» Task brief
Each record beneath this line is to be copied exactly.

-------- Data shown

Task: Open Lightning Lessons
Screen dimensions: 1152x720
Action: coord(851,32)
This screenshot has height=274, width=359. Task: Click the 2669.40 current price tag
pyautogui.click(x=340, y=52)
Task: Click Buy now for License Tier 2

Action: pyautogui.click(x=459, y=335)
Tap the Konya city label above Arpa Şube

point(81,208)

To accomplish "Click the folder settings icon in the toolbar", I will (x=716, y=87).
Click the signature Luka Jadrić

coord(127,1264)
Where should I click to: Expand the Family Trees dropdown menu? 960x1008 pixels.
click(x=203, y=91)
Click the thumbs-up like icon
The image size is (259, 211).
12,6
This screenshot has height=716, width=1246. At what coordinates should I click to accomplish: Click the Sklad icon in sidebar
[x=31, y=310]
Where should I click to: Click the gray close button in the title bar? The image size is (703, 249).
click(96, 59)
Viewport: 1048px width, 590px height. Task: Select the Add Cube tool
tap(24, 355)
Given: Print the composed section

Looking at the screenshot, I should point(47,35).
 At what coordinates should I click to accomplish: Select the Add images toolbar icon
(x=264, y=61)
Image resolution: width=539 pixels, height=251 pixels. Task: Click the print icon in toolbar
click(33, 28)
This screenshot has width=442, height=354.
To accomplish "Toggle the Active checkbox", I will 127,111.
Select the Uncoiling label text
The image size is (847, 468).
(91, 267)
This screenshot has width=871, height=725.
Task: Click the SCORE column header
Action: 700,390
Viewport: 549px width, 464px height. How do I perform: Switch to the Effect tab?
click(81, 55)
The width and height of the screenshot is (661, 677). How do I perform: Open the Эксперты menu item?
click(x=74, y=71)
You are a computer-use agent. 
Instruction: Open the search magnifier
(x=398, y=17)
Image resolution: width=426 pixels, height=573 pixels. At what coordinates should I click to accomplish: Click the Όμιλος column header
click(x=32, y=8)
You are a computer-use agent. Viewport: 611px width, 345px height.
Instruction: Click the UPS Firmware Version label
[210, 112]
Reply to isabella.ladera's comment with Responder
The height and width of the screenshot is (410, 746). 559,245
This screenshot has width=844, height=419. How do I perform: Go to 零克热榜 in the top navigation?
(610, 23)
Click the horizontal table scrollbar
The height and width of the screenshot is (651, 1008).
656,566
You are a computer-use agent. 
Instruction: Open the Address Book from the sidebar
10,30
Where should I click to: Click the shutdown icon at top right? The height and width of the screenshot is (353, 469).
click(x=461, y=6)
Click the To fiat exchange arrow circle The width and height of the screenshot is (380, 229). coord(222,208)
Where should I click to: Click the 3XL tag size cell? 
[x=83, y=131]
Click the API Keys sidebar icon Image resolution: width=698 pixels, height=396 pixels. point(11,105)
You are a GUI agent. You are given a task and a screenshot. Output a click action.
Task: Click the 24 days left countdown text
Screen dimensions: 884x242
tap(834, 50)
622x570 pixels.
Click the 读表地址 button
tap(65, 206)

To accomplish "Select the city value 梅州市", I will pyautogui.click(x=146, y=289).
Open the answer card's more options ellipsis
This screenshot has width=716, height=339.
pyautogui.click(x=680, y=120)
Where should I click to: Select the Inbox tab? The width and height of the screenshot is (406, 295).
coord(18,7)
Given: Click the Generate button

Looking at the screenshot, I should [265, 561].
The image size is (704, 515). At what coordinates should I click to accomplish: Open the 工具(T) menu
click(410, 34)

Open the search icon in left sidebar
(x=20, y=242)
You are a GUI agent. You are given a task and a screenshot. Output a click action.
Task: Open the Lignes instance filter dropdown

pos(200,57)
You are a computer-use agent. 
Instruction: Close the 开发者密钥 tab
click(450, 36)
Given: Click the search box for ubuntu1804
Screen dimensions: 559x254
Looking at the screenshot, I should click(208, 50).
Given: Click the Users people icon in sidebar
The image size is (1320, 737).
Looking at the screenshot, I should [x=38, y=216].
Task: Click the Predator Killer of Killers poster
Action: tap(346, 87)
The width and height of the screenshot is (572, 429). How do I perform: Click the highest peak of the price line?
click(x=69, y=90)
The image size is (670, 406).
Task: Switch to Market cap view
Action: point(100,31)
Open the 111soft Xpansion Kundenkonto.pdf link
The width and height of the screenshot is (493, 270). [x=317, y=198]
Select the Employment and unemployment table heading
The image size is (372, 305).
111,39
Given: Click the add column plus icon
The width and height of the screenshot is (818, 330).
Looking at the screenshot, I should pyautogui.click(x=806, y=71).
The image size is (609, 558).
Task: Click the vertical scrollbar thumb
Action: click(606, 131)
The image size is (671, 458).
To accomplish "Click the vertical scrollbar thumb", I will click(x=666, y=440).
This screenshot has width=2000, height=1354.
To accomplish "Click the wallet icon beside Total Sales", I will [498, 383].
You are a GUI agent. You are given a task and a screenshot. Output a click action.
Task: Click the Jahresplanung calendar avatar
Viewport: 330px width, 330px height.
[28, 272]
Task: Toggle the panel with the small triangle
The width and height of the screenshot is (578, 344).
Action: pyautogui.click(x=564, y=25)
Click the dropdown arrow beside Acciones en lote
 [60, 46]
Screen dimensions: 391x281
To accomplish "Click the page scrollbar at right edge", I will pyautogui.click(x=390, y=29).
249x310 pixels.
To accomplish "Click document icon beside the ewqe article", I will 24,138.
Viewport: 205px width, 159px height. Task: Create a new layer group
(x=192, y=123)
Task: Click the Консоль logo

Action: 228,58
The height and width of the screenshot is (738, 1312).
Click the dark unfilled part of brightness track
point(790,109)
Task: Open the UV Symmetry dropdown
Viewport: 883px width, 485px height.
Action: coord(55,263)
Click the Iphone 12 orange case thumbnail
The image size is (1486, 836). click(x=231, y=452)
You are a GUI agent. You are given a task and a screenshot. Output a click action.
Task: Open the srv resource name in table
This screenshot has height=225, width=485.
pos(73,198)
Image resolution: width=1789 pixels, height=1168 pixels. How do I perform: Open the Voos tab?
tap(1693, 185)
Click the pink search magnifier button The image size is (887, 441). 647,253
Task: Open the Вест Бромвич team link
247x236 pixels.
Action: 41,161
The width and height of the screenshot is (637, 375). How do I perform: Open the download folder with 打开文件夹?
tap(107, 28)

----------------

» Task response
Task: Open Lightning Lessons
Screen dimensions: 1152x720
Action: coord(851,32)
This screenshot has height=274, width=359. Task: Click the 2669.40 current price tag
pyautogui.click(x=340, y=52)
Task: Click Buy now for License Tier 2

Action: pyautogui.click(x=459, y=335)
Tap the Konya city label above Arpa Şube

point(81,208)

To accomplish "Click the folder settings icon in the toolbar", I will (x=716, y=87).
Click the signature Luka Jadrić

coord(127,1264)
Where should I click to: Expand the Family Trees dropdown menu? 960x1008 pixels.
click(x=203, y=91)
Click the thumbs-up like icon
The image size is (259, 211).
12,6
This screenshot has height=716, width=1246. At what coordinates should I click to accomplish: Click the Sklad icon in sidebar
[x=31, y=310]
Where should I click to: Click the gray close button in the title bar? The image size is (703, 249).
click(96, 59)
Viewport: 1048px width, 590px height. Task: Select the Add Cube tool
tap(24, 355)
Given: Print the composed section

Looking at the screenshot, I should point(47,35).
 At what coordinates should I click to accomplish: Select the Add images toolbar icon
(x=264, y=61)
Image resolution: width=539 pixels, height=251 pixels. Task: Click the print icon in toolbar
click(33, 28)
This screenshot has width=442, height=354.
To accomplish "Toggle the Active checkbox", I will 127,111.
Select the Uncoiling label text
The image size is (847, 468).
(91, 267)
This screenshot has width=871, height=725.
Task: Click the SCORE column header
Action: 700,390
Viewport: 549px width, 464px height. How do I perform: Switch to the Effect tab?
click(81, 55)
The width and height of the screenshot is (661, 677). How do I perform: Open the Эксперты menu item?
click(x=74, y=71)
You are a computer-use agent. 
Instruction: Open the search magnifier
(x=398, y=17)
Image resolution: width=426 pixels, height=573 pixels. At what coordinates should I click to accomplish: Click the Όμιλος column header
click(x=32, y=8)
You are a computer-use agent. Viewport: 611px width, 345px height.
Instruction: Click the UPS Firmware Version label
[210, 112]
Reply to isabella.ladera's comment with Responder
The height and width of the screenshot is (410, 746). 559,245
This screenshot has width=844, height=419. How do I perform: Go to 零克热榜 in the top navigation?
(610, 23)
Click the horizontal table scrollbar
The height and width of the screenshot is (651, 1008).
656,566
You are a computer-use agent. 
Instruction: Open the Address Book from the sidebar
10,30
Where should I click to: Click the shutdown icon at top right? The height and width of the screenshot is (353, 469).
click(x=461, y=6)
Click the To fiat exchange arrow circle The width and height of the screenshot is (380, 229). coord(222,208)
Where should I click to: Click the 3XL tag size cell? 
[x=83, y=131]
Click the API Keys sidebar icon Image resolution: width=698 pixels, height=396 pixels. point(11,105)
You are a GUI agent. You are given a task and a screenshot. Output a click action.
Task: Click the 24 days left countdown text
Screen dimensions: 884x242
tap(834, 50)
622x570 pixels.
Click the 读表地址 button
tap(65, 206)

To accomplish "Select the city value 梅州市", I will pyautogui.click(x=146, y=289).
Open the answer card's more options ellipsis
This screenshot has width=716, height=339.
pyautogui.click(x=680, y=120)
Where should I click to: Select the Inbox tab? The width and height of the screenshot is (406, 295).
coord(18,7)
Given: Click the Generate button

Looking at the screenshot, I should [265, 561].
The image size is (704, 515). At what coordinates should I click to accomplish: Open the 工具(T) menu
click(410, 34)

Open the search icon in left sidebar
(x=20, y=242)
You are a GUI agent. You are given a task and a screenshot. Output a click action.
Task: Open the Lignes instance filter dropdown

pos(200,57)
You are a computer-use agent. 
Instruction: Close the 开发者密钥 tab
click(450, 36)
Given: Click the search box for ubuntu1804
Screen dimensions: 559x254
Looking at the screenshot, I should click(208, 50).
Given: Click the Users people icon in sidebar
The image size is (1320, 737).
Looking at the screenshot, I should [x=38, y=216].
Task: Click the Predator Killer of Killers poster
Action: tap(346, 87)
The width and height of the screenshot is (572, 429). How do I perform: Click the highest peak of the price line?
click(x=69, y=90)
The image size is (670, 406).
Task: Switch to Market cap view
Action: point(100,31)
Open the 111soft Xpansion Kundenkonto.pdf link
The width and height of the screenshot is (493, 270). [x=317, y=198]
Select the Employment and unemployment table heading
The image size is (372, 305).
111,39
Given: Click the add column plus icon
The width and height of the screenshot is (818, 330).
Looking at the screenshot, I should pyautogui.click(x=806, y=71).
The image size is (609, 558).
Task: Click the vertical scrollbar thumb
Action: click(606, 131)
The image size is (671, 458).
To accomplish "Click the vertical scrollbar thumb", I will click(x=666, y=440).
This screenshot has width=2000, height=1354.
To accomplish "Click the wallet icon beside Total Sales", I will [498, 383].
You are a GUI agent. You are given a task and a screenshot. Output a click action.
Task: Click the Jahresplanung calendar avatar
Viewport: 330px width, 330px height.
[28, 272]
Task: Toggle the panel with the small triangle
The width and height of the screenshot is (578, 344).
Action: pyautogui.click(x=564, y=25)
Click the dropdown arrow beside Acciones en lote
 [60, 46]
Screen dimensions: 391x281
To accomplish "Click the page scrollbar at right edge", I will pyautogui.click(x=390, y=29).
249x310 pixels.
To accomplish "Click document icon beside the ewqe article", I will 24,138.
Viewport: 205px width, 159px height. Task: Create a new layer group
(x=192, y=123)
Task: Click the Консоль logo

Action: 228,58
The height and width of the screenshot is (738, 1312).
Click the dark unfilled part of brightness track
point(790,109)
Task: Open the UV Symmetry dropdown
Viewport: 883px width, 485px height.
Action: coord(55,263)
Click the Iphone 12 orange case thumbnail
The image size is (1486, 836). click(x=231, y=452)
You are a GUI agent. You are given a task and a screenshot. Output a click action.
Task: Open the srv resource name in table
This screenshot has height=225, width=485.
pos(73,198)
Image resolution: width=1789 pixels, height=1168 pixels. How do I perform: Open the Voos tab?
tap(1693, 185)
Click the pink search magnifier button The image size is (887, 441). 647,253
Task: Open the Вест Бромвич team link
247x236 pixels.
Action: 41,161
The width and height of the screenshot is (637, 375). How do I perform: Open the download folder with 打开文件夹?
tap(107, 28)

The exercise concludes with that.